Durante
mucho tiempo, demasiado, el papel de la mujer en la sociedad se limitó casi en
exclusiva a la labores del hogar. La cría de hijos, su cuidado y manutención
copaban el día a día de la mayoría de ellas. Y para aquellas que, por el motivo
que fuese, se le resistiese la vida familiar, solo quedaba un lugar que pudiera
acogerla: el convento.
Así fue en la sociedad occidental durante siglos,
pero no todas aceptaron su destino de buen grado o se resignaron a lo que este
les deparaba. Tal fue el caso de nuestra protagonista de hoy, Catalina de
Erauso, más conocida como la Monja Alférez.
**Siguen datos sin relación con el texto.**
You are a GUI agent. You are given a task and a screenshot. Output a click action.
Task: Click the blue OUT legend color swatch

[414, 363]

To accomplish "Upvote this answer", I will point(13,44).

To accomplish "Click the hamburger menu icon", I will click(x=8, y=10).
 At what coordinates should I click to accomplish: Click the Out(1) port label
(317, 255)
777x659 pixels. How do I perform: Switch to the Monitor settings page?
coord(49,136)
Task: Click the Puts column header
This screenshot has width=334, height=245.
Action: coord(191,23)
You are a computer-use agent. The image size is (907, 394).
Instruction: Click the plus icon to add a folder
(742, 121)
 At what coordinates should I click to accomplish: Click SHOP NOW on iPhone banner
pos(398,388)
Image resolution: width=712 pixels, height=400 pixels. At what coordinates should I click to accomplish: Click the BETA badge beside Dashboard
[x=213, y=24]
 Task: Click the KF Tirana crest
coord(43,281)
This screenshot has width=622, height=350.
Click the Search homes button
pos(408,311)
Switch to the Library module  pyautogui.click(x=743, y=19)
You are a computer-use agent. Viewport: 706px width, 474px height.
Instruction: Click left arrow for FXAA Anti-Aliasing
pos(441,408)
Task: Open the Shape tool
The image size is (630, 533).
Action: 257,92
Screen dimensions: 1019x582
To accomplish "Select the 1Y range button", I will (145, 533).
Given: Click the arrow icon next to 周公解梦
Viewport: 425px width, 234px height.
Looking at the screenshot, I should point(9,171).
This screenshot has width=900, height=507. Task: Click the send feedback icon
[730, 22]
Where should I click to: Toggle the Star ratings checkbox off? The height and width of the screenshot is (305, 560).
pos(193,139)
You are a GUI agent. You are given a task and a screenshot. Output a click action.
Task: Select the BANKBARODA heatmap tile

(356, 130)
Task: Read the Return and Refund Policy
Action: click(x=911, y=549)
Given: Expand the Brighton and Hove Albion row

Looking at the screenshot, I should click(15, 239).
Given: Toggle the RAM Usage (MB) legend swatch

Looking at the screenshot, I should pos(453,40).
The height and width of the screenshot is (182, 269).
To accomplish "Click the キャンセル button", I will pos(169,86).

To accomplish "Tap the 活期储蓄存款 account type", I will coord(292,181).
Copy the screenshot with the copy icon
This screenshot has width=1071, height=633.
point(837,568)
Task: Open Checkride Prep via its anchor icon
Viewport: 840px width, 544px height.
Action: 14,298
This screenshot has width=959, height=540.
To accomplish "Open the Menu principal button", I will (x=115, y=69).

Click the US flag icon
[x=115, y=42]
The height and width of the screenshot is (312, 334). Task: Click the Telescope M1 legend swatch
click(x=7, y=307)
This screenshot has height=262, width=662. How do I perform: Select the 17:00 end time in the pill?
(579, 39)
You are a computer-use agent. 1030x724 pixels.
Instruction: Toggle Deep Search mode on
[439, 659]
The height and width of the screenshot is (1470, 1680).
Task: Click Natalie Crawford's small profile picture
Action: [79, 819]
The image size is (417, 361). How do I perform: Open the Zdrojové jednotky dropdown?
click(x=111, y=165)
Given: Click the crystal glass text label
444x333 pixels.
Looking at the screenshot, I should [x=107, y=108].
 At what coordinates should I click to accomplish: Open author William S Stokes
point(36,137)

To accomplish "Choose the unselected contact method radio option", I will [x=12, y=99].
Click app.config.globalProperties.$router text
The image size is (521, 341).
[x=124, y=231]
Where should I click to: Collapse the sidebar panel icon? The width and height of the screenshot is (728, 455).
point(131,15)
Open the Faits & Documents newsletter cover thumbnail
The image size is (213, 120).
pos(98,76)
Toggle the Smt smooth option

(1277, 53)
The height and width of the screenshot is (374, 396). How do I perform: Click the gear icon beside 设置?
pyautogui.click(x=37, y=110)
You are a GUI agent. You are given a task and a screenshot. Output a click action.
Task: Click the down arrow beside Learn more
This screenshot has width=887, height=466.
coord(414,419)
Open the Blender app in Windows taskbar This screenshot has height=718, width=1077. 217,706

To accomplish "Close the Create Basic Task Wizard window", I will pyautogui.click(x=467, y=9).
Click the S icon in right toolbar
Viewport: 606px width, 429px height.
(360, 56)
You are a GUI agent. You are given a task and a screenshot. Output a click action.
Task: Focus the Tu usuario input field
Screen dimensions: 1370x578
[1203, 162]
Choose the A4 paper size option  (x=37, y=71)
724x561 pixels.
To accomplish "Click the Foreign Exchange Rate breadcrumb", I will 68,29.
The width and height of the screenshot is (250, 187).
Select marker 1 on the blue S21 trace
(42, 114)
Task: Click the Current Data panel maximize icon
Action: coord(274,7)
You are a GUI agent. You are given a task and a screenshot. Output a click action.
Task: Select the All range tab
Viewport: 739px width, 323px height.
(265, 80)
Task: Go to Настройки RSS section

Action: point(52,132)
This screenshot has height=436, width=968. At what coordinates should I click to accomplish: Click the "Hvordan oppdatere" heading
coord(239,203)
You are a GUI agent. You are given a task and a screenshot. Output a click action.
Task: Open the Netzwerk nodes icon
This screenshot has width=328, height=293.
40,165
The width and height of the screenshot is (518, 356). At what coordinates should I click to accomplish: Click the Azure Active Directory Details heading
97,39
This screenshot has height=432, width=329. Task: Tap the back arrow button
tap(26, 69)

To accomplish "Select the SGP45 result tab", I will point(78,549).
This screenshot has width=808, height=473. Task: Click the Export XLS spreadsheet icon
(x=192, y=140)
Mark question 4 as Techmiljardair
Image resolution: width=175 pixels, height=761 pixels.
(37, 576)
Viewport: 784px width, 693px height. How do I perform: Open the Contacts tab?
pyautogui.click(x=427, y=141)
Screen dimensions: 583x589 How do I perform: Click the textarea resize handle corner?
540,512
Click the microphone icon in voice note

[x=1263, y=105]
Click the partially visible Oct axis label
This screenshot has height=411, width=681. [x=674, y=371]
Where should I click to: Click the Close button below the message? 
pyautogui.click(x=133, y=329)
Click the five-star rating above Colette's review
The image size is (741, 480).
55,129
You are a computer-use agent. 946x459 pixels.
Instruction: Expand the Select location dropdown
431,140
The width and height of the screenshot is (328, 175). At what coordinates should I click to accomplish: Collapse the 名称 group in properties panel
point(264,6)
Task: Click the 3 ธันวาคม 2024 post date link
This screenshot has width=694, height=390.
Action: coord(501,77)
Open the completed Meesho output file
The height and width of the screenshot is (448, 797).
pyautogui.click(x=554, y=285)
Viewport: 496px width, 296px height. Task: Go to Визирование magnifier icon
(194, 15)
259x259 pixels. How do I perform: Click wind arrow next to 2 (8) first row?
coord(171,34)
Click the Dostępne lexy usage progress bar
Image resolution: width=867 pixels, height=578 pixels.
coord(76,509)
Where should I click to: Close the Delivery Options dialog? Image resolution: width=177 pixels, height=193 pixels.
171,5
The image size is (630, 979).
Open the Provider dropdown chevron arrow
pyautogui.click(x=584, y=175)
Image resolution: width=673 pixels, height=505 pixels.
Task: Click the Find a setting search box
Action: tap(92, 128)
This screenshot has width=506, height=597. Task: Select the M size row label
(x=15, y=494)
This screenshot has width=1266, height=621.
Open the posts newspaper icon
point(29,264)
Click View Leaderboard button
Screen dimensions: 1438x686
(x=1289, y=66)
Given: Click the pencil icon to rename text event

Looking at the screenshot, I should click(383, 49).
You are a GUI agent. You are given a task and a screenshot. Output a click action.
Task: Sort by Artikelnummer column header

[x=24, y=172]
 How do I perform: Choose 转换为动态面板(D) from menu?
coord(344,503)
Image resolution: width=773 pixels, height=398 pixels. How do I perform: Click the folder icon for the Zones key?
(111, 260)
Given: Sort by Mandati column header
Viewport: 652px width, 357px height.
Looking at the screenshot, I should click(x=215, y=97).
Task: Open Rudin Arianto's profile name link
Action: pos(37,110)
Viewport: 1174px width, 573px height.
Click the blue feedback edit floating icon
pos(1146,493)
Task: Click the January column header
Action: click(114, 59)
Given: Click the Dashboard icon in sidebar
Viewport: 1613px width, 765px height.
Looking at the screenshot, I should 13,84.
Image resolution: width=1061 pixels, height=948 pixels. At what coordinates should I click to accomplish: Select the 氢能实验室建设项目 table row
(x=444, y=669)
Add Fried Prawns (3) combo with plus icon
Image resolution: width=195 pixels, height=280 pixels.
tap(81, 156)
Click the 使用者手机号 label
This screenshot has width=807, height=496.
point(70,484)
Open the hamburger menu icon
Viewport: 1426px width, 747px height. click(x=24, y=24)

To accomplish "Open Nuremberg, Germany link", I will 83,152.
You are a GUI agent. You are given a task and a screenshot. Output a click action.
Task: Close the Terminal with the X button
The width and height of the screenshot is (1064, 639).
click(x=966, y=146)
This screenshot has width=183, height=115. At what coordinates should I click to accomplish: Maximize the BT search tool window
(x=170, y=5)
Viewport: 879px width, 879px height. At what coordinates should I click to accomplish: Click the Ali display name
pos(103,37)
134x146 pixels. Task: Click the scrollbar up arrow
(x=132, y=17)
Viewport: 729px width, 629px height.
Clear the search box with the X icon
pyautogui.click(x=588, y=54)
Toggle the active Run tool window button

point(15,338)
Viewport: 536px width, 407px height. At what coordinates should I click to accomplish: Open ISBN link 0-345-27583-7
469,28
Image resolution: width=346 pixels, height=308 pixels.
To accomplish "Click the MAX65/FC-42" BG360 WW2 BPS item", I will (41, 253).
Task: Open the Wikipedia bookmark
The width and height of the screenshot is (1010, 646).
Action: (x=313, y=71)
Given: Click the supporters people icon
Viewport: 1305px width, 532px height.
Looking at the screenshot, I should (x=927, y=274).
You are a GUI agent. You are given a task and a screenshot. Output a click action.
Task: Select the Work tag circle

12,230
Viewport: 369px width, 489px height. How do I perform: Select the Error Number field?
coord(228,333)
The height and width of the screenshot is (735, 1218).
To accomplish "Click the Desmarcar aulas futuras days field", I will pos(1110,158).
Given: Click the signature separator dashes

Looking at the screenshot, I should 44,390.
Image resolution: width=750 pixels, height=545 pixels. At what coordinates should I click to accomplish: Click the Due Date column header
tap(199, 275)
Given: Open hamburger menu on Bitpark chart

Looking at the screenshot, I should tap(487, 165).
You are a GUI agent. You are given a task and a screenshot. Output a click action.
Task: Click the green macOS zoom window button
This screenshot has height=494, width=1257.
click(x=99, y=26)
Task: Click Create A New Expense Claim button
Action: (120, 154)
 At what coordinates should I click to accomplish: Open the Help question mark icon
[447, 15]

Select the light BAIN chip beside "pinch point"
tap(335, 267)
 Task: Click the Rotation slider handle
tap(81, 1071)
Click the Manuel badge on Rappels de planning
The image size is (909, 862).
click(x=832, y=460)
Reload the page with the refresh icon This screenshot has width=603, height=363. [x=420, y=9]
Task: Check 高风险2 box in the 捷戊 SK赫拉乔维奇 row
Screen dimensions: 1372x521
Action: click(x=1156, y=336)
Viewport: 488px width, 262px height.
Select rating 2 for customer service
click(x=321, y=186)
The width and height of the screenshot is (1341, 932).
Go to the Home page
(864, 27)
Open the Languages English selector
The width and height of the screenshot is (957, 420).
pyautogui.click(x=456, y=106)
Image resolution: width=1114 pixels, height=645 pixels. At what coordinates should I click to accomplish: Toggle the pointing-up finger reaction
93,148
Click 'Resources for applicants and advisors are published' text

¿Queréis conocer su historia? ¡Seguid Leyendo!
Catalina
nació en torno al año 1592 en San Sebastián, y como buena vasca y española,
tenía un carácter tan indómito como incontrolable. Su padre, el capitán Don
Miguel de Erauso, gozaba de una posición lo suficientemente ventajosa como para
proveerla de un marido que le garantizase una vida acomodada, pero antes debía
a aprender las labores y la posición que una mujer debía ocupar en la sociedad.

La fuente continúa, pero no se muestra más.